*Task to carry out*
Set down exactly the lines from the one containing "Where should I click to: Click the height" through the last line of the records below, both included, and nothing else.

Stored entries
++++++++++++++++++++

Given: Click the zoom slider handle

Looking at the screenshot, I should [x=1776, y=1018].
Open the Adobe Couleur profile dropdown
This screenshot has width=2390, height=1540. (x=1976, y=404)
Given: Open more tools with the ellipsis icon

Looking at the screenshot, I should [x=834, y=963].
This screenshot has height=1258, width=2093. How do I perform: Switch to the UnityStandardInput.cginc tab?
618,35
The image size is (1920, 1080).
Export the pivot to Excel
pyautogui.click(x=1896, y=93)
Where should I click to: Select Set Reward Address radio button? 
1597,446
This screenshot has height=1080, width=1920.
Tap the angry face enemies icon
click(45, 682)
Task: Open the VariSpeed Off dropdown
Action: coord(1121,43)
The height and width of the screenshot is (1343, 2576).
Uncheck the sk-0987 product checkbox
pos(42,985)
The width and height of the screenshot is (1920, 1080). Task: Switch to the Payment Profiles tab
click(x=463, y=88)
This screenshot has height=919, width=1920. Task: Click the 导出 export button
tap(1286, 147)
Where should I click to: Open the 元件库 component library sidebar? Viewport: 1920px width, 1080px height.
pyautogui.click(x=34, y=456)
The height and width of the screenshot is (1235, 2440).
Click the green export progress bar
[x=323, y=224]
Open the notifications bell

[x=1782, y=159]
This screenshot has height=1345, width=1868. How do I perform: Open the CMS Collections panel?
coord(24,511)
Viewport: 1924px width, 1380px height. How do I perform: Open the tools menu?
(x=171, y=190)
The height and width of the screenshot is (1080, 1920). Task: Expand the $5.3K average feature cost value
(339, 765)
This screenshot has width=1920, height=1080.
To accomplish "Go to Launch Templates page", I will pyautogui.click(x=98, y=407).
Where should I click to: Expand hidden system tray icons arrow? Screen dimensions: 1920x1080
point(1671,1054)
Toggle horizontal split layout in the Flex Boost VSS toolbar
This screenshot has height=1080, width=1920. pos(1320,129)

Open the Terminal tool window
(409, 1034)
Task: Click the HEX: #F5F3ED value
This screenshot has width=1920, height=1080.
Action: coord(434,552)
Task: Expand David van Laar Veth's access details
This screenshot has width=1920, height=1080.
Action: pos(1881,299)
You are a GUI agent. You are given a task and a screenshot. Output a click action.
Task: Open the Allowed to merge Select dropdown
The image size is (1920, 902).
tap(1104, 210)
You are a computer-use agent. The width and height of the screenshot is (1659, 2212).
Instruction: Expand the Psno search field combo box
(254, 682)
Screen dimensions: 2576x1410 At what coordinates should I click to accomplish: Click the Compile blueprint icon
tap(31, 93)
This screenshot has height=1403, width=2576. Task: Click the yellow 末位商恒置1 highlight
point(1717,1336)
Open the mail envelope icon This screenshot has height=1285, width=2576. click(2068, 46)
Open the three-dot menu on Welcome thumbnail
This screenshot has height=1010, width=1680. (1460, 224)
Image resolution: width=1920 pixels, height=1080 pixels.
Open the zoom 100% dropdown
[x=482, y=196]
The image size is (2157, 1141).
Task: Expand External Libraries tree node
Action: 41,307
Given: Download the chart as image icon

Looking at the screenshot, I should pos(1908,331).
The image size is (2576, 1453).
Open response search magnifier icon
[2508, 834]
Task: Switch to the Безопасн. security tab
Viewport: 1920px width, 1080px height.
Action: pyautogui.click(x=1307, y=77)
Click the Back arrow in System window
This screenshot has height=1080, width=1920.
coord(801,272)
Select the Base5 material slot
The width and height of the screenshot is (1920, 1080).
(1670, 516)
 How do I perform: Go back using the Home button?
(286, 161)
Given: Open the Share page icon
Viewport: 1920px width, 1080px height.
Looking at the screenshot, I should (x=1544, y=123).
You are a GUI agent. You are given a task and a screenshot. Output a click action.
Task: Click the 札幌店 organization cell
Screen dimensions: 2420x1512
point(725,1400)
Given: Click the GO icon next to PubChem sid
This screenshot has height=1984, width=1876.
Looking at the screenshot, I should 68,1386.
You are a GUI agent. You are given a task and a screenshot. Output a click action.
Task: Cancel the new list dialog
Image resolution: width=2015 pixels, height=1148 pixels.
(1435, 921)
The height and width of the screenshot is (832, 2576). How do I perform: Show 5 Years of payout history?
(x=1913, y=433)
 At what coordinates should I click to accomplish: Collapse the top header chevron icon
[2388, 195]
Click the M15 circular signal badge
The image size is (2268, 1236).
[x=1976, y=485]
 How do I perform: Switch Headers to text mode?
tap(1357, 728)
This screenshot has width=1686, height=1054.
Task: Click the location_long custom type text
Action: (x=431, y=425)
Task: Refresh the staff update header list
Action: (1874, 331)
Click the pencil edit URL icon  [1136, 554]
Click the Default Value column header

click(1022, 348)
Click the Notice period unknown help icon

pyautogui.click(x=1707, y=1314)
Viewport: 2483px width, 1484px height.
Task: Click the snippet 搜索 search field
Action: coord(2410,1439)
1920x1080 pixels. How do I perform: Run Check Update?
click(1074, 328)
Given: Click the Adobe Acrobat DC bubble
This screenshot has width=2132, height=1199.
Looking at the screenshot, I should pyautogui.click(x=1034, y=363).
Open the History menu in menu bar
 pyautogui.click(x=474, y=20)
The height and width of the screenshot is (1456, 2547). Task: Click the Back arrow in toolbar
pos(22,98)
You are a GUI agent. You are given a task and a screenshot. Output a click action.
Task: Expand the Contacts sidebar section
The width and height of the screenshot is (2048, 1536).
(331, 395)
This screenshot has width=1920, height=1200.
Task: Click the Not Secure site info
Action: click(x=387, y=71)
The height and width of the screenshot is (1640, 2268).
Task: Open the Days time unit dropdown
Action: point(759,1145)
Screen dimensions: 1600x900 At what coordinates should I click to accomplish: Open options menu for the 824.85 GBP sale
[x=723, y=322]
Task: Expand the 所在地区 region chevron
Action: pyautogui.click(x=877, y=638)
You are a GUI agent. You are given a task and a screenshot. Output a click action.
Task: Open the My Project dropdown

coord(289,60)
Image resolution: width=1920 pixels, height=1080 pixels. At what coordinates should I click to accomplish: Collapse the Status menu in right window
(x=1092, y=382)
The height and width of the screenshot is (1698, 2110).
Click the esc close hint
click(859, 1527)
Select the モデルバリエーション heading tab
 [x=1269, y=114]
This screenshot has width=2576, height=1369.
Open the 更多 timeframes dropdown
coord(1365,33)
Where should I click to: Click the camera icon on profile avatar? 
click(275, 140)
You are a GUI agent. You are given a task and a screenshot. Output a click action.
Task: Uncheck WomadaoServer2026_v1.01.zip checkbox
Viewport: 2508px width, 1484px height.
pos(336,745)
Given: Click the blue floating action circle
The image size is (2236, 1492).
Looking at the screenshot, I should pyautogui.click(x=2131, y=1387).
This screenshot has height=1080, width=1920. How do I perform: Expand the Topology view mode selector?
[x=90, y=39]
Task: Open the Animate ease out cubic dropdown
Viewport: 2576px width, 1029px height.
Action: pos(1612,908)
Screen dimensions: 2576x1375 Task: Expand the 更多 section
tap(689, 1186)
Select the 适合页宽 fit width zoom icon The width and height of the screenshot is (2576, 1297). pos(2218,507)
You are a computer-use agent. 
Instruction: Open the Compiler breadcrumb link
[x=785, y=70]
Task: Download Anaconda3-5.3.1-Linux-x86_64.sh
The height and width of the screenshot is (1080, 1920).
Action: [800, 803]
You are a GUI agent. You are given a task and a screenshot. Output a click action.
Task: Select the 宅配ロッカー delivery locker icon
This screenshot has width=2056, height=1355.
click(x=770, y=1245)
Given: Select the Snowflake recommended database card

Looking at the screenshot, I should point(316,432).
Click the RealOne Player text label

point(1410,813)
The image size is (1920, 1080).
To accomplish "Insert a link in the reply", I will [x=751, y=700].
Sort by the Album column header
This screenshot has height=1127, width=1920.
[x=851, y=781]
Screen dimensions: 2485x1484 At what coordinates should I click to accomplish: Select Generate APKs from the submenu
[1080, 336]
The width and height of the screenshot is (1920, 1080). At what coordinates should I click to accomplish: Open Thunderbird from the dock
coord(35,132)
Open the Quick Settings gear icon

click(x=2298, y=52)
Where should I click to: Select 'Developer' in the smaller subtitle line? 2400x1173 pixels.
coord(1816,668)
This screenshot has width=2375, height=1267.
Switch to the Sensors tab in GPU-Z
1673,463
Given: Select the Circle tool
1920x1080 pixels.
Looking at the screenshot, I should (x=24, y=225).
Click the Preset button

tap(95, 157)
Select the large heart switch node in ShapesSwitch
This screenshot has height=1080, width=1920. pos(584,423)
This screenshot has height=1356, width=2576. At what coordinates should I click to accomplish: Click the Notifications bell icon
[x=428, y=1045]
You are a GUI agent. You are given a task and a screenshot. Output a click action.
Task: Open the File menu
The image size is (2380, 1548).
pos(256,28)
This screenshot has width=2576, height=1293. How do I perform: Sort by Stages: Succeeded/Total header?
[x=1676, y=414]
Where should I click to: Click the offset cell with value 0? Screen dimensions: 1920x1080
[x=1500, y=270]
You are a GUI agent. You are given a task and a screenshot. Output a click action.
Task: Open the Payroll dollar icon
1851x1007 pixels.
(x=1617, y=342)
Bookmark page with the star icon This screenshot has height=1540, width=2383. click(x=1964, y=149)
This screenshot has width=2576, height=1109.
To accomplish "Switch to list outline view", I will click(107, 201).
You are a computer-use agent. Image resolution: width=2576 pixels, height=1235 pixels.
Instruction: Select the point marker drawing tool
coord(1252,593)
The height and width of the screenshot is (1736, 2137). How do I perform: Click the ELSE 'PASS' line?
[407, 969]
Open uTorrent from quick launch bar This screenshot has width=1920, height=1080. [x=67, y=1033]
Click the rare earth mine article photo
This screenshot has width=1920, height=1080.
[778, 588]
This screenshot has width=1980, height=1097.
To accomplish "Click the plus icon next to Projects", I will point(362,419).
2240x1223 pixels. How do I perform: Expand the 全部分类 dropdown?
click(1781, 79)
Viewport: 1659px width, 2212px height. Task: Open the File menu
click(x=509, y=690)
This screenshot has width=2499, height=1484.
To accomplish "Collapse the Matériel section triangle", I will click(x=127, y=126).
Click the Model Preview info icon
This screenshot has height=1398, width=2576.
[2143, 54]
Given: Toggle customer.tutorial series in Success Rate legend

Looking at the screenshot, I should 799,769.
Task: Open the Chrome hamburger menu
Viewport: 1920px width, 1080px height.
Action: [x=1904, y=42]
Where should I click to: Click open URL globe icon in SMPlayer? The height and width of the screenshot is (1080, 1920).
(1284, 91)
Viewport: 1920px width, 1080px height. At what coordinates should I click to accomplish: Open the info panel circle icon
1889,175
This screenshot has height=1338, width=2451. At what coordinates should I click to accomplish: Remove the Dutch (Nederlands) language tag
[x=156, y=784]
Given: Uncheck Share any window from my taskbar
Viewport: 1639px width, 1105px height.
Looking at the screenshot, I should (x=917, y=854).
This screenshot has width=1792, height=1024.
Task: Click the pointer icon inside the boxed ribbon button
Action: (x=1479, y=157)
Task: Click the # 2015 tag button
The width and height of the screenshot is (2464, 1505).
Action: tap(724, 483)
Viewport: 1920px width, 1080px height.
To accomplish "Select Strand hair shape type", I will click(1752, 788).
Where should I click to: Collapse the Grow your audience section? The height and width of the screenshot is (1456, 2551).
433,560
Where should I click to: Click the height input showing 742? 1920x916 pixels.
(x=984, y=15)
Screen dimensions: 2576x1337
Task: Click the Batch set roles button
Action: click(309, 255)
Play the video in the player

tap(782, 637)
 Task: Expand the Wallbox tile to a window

++++++++++++++++++++

*Solution to the exercise*
Where should I click to: Click the height input showing 742? 1920x916 pixels.
(x=984, y=15)
Screen dimensions: 2576x1337
Task: Click the Batch set roles button
Action: click(309, 255)
Play the video in the player

tap(782, 637)
 Task: Expand the Wallbox tile to a window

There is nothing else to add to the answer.